▶ _Description of the task_
Reduce the material below to its lines containing "computer".

▶ _Data_
--- START ---
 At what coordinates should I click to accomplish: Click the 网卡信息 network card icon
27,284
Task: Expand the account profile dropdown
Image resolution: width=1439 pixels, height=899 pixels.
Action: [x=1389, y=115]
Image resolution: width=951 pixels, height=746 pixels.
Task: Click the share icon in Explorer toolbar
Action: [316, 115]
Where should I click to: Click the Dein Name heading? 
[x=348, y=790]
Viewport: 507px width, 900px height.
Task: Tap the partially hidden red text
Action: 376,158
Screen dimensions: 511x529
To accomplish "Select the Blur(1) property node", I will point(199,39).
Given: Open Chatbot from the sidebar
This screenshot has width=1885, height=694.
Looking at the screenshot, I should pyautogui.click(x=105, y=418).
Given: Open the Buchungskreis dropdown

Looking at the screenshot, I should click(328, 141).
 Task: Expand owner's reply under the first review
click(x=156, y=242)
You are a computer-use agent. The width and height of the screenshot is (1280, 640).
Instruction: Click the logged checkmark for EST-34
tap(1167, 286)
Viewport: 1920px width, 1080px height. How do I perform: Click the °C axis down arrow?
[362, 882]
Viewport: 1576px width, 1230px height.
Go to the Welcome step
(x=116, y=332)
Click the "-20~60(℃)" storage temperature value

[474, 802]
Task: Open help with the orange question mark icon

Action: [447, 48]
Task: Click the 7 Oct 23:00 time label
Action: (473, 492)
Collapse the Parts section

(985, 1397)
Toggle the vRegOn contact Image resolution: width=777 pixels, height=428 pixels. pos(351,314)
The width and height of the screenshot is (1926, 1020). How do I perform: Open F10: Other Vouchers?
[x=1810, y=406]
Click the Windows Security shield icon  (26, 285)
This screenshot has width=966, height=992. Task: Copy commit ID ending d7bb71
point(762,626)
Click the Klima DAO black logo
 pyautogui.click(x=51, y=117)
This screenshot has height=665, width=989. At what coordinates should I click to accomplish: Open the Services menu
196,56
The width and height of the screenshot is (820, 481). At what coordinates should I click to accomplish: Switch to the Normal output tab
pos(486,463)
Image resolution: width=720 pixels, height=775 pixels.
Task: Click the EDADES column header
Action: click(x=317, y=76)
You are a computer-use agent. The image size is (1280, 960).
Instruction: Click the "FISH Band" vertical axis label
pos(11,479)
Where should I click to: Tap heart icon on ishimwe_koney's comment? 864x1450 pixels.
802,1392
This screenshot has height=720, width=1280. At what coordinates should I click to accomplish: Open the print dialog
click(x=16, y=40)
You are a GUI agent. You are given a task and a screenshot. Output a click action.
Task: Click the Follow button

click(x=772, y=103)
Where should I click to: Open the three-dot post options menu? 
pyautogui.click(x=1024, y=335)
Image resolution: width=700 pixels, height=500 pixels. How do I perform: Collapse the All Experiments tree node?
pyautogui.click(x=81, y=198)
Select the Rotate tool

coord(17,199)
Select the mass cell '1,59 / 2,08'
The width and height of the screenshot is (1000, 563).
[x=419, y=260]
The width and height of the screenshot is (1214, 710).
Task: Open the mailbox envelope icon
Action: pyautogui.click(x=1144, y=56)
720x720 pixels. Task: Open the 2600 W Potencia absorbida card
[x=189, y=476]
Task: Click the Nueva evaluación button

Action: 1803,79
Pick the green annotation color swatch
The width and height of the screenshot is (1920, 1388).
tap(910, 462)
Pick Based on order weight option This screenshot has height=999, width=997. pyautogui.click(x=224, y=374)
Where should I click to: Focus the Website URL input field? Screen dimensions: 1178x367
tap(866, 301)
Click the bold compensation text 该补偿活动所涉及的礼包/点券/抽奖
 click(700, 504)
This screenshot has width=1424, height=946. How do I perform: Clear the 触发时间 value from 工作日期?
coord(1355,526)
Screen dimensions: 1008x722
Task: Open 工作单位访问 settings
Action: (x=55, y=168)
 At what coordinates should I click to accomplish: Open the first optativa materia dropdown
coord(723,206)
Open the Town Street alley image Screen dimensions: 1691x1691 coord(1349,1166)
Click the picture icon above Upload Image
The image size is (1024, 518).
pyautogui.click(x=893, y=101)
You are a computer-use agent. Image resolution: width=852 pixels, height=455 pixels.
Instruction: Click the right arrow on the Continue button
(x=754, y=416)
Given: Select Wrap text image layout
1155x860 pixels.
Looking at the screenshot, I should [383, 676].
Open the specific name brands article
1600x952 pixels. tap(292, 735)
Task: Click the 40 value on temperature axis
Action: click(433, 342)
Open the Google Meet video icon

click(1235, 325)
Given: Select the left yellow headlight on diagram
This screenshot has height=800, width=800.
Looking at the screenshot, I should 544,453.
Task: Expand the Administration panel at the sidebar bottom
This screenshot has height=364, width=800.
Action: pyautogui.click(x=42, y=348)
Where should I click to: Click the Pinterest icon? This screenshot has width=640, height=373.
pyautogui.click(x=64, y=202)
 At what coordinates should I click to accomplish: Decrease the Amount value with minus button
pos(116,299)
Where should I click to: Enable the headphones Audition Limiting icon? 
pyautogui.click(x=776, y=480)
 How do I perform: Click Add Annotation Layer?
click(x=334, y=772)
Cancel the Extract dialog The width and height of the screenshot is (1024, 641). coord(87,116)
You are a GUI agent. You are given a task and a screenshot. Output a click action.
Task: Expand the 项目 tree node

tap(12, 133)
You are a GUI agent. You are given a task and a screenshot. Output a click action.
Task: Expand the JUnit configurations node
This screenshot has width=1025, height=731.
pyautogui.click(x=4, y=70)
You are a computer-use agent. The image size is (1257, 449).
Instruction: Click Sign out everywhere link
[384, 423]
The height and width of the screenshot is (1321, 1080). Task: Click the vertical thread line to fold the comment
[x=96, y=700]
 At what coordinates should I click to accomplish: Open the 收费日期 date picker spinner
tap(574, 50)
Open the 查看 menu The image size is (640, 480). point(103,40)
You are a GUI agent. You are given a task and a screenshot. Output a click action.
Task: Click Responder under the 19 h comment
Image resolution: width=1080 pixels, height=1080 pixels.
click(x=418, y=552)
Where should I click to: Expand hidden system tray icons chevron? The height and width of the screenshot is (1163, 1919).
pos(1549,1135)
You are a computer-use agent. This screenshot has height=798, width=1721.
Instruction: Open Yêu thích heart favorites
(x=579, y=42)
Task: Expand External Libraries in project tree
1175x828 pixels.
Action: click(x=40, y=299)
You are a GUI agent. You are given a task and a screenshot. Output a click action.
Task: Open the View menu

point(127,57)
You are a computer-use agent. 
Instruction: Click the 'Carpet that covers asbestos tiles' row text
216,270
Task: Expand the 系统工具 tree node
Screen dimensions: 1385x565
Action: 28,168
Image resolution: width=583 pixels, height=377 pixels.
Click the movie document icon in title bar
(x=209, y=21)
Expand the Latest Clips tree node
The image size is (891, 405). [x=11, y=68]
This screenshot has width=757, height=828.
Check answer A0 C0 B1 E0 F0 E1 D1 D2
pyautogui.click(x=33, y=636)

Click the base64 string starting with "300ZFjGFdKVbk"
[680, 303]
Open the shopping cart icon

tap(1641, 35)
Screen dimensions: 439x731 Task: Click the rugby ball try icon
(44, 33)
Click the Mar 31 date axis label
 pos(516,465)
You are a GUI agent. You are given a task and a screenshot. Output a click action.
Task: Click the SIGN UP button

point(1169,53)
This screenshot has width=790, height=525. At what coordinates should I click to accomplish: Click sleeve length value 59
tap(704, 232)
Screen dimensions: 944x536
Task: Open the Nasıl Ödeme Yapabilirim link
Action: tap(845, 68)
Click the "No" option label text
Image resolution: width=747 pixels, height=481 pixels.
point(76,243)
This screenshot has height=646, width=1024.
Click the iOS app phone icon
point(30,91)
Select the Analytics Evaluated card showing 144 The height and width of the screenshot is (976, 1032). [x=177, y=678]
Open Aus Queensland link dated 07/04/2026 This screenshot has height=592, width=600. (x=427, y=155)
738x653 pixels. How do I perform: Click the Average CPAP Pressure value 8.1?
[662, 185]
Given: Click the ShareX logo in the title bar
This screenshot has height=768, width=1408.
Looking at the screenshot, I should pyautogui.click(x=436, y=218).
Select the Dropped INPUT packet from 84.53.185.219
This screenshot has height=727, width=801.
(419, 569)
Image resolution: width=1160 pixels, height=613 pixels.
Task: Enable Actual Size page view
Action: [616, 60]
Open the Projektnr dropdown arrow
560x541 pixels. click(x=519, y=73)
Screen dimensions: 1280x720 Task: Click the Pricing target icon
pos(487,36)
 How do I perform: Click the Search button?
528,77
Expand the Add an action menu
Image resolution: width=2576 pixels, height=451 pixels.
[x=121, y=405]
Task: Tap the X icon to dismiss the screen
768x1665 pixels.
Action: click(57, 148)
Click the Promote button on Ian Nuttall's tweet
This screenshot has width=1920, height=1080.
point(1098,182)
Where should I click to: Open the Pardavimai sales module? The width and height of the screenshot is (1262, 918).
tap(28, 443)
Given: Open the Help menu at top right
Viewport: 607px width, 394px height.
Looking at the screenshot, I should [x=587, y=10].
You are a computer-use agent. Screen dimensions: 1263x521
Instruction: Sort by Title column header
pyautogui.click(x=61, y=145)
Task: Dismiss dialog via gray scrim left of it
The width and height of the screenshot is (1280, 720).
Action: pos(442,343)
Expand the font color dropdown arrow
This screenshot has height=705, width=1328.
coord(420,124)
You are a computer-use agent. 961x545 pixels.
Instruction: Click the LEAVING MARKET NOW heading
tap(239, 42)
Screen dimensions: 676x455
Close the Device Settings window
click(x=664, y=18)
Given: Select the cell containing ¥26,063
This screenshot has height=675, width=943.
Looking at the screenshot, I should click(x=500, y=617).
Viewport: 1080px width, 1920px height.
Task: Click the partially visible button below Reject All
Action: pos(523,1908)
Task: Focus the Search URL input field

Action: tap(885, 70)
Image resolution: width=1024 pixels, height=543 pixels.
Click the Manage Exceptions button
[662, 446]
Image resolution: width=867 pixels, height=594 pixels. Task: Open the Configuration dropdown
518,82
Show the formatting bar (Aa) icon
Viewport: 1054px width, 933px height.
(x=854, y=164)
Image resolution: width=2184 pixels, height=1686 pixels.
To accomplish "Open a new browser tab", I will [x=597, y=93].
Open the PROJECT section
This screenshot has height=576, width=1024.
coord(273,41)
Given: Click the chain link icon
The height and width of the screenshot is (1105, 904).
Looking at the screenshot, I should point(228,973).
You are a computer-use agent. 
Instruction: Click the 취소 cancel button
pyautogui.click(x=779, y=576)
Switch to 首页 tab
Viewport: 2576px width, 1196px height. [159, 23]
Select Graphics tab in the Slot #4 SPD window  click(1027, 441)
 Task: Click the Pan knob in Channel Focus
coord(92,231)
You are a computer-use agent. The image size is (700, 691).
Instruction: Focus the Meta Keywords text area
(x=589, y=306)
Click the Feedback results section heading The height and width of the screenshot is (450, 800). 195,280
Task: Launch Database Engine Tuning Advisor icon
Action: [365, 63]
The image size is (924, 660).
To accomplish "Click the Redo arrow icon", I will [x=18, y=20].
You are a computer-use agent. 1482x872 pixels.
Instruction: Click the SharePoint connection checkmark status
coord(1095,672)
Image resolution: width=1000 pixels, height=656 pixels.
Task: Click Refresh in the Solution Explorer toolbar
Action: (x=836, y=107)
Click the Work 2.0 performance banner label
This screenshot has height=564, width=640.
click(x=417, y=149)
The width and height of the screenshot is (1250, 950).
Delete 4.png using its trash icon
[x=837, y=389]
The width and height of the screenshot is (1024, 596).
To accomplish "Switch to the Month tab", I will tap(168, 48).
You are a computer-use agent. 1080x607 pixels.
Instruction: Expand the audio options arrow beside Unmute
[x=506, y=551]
--- END ---
▶ _Exercise result_
You are a computer-use agent. The width and height of the screenshot is (1280, 640).
You are a computer-use agent. The image size is (1280, 960).
You are a computer-use agent. Image resolution: width=852 pixels, height=455 pixels.
You are a computer-use agent. The image size is (1257, 449).
You are a computer-use agent. This screenshot has height=798, width=1721.
You are a computer-use agent. 
You are a computer-use agent. Screen dimensions: 1263x521
You are a computer-use agent. 961x545 pixels.
You are a computer-use agent. 
You are a computer-use agent. The image size is (700, 691).
You are a computer-use agent. 1482x872 pixels.
You are a computer-use agent. 1080x607 pixels.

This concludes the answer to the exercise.